CONSIGNE:
Remplace « GUI agent » par « UI agent » dans les entrées, de la ligne qui contient « Task: Click the 祝 » jusqu'à celle qui contient « tap(1170, 206) ». Recopie uniquement ces lignes, sans rien changer d'autre.
### DONNÉES À TRAITER
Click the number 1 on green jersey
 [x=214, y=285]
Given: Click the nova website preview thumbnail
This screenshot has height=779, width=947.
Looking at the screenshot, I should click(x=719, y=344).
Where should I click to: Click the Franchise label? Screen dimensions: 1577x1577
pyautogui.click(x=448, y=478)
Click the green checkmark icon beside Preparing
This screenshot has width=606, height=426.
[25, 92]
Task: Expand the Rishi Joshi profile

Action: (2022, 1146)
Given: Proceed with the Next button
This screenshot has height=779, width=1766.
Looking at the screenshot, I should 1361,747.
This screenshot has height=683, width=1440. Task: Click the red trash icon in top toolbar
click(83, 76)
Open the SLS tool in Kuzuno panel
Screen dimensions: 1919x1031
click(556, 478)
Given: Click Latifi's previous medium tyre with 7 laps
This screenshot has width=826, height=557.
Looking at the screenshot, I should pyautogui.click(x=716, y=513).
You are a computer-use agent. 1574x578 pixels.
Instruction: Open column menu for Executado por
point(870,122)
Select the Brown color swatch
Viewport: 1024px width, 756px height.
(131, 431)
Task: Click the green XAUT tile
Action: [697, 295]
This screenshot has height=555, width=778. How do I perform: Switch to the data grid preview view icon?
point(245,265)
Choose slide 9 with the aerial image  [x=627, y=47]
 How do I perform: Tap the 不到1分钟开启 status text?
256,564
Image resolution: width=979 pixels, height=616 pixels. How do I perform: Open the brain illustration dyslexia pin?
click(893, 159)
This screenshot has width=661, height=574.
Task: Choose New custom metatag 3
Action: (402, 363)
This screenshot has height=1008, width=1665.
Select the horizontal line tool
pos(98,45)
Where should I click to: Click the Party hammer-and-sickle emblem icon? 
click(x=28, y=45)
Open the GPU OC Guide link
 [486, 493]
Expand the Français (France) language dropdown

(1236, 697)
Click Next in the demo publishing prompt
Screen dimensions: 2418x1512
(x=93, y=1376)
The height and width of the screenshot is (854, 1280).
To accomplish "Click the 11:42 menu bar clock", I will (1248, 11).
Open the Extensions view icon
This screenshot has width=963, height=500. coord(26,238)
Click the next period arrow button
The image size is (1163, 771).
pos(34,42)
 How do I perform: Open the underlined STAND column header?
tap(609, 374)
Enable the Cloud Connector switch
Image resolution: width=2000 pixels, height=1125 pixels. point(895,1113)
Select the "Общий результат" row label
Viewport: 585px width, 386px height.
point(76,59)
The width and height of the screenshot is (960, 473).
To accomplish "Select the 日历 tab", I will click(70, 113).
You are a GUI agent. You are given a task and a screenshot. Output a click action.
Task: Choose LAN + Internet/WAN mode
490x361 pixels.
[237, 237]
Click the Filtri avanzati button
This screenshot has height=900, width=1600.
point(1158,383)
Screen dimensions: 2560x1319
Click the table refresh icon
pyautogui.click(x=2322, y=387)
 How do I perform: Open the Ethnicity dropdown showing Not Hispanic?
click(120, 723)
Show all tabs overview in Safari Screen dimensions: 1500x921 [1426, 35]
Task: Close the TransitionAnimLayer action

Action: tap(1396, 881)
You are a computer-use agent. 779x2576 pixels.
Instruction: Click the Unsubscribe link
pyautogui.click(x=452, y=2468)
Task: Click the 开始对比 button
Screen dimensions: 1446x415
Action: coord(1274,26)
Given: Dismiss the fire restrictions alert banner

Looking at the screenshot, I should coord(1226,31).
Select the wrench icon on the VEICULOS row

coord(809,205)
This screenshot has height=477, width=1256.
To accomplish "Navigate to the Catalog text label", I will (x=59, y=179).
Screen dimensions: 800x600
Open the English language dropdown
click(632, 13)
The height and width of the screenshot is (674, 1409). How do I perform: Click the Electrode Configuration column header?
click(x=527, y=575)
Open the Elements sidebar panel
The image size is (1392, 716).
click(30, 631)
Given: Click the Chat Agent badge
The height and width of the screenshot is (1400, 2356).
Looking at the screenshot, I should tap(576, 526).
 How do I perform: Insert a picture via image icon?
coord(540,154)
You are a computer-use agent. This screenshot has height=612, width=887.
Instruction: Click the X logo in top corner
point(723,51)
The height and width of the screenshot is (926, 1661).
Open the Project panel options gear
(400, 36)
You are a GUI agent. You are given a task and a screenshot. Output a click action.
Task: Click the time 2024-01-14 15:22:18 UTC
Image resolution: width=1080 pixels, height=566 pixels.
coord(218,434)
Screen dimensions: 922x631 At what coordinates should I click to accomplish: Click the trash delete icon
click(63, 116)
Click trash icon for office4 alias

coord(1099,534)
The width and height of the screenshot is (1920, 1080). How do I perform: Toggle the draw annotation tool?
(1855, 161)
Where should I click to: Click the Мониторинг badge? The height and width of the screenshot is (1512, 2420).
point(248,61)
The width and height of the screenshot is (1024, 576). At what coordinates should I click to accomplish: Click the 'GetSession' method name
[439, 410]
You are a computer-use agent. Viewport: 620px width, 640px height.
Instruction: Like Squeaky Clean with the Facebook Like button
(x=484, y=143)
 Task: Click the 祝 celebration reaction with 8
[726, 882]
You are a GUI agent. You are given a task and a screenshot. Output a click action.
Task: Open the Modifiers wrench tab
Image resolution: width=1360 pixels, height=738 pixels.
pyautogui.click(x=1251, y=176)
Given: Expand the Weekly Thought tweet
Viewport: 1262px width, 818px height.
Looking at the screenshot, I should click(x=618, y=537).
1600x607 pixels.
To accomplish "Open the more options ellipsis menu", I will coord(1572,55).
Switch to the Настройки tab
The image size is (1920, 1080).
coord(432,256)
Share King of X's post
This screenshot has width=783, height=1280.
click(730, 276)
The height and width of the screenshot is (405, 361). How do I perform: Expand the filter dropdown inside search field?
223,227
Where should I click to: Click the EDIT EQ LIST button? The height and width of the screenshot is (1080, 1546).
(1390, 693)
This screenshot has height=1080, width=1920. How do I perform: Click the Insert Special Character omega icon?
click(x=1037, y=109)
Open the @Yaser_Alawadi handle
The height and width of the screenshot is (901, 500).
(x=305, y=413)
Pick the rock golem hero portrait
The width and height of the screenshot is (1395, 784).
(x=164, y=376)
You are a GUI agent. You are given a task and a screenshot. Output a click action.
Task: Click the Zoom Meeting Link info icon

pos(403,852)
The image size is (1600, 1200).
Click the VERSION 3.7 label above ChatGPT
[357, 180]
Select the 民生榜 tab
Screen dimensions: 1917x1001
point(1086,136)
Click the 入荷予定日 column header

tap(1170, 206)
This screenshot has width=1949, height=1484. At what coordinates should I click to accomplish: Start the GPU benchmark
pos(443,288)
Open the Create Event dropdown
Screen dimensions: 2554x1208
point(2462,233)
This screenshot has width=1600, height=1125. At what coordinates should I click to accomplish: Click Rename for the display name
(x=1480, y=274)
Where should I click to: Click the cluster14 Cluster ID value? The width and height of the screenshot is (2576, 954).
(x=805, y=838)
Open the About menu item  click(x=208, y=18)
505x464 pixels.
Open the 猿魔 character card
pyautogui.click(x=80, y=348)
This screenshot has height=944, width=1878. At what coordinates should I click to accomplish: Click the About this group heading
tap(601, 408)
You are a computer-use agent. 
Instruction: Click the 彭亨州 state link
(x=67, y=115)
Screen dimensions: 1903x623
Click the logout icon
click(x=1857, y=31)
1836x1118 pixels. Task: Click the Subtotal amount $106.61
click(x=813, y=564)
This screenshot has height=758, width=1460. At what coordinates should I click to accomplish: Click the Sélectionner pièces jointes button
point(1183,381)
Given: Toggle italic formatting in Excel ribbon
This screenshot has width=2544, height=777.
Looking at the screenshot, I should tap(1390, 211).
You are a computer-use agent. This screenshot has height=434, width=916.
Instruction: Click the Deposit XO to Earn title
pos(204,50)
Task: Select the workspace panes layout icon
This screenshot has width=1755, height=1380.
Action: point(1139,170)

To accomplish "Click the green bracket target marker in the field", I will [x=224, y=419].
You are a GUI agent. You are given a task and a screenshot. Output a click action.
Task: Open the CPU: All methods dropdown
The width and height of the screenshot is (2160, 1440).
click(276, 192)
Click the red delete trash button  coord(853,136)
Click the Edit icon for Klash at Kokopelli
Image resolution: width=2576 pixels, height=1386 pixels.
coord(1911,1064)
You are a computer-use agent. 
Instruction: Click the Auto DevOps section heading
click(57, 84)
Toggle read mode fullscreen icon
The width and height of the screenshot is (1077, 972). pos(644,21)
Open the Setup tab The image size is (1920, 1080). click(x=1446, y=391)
######
RÉPONSE:
 Task: Click the 祝 celebration reaction with 8
[726, 882]
You are a UI agent. You are given a task and a screenshot. Output a click action.
Task: Open the Modifiers wrench tab
Image resolution: width=1360 pixels, height=738 pixels.
pyautogui.click(x=1251, y=176)
Given: Expand the Weekly Thought tweet
Viewport: 1262px width, 818px height.
Looking at the screenshot, I should click(x=618, y=537).
1600x607 pixels.
To accomplish "Open the more options ellipsis menu", I will coord(1572,55).
Switch to the Настройки tab
The image size is (1920, 1080).
coord(432,256)
Share King of X's post
This screenshot has width=783, height=1280.
click(730, 276)
The height and width of the screenshot is (405, 361). How do I perform: Expand the filter dropdown inside search field?
223,227
Where should I click to: Click the EDIT EQ LIST button? The height and width of the screenshot is (1080, 1546).
(1390, 693)
This screenshot has height=1080, width=1920. How do I perform: Click the Insert Special Character omega icon?
click(x=1037, y=109)
Open the @Yaser_Alawadi handle
The height and width of the screenshot is (901, 500).
(x=305, y=413)
Pick the rock golem hero portrait
The width and height of the screenshot is (1395, 784).
(x=164, y=376)
You are a UI agent. You are given a task and a screenshot. Output a click action.
Task: Click the Zoom Meeting Link info icon

pos(403,852)
The image size is (1600, 1200).
Click the VERSION 3.7 label above ChatGPT
[357, 180]
Select the 民生榜 tab
Screen dimensions: 1917x1001
point(1086,136)
Click the 入荷予定日 column header

tap(1170, 206)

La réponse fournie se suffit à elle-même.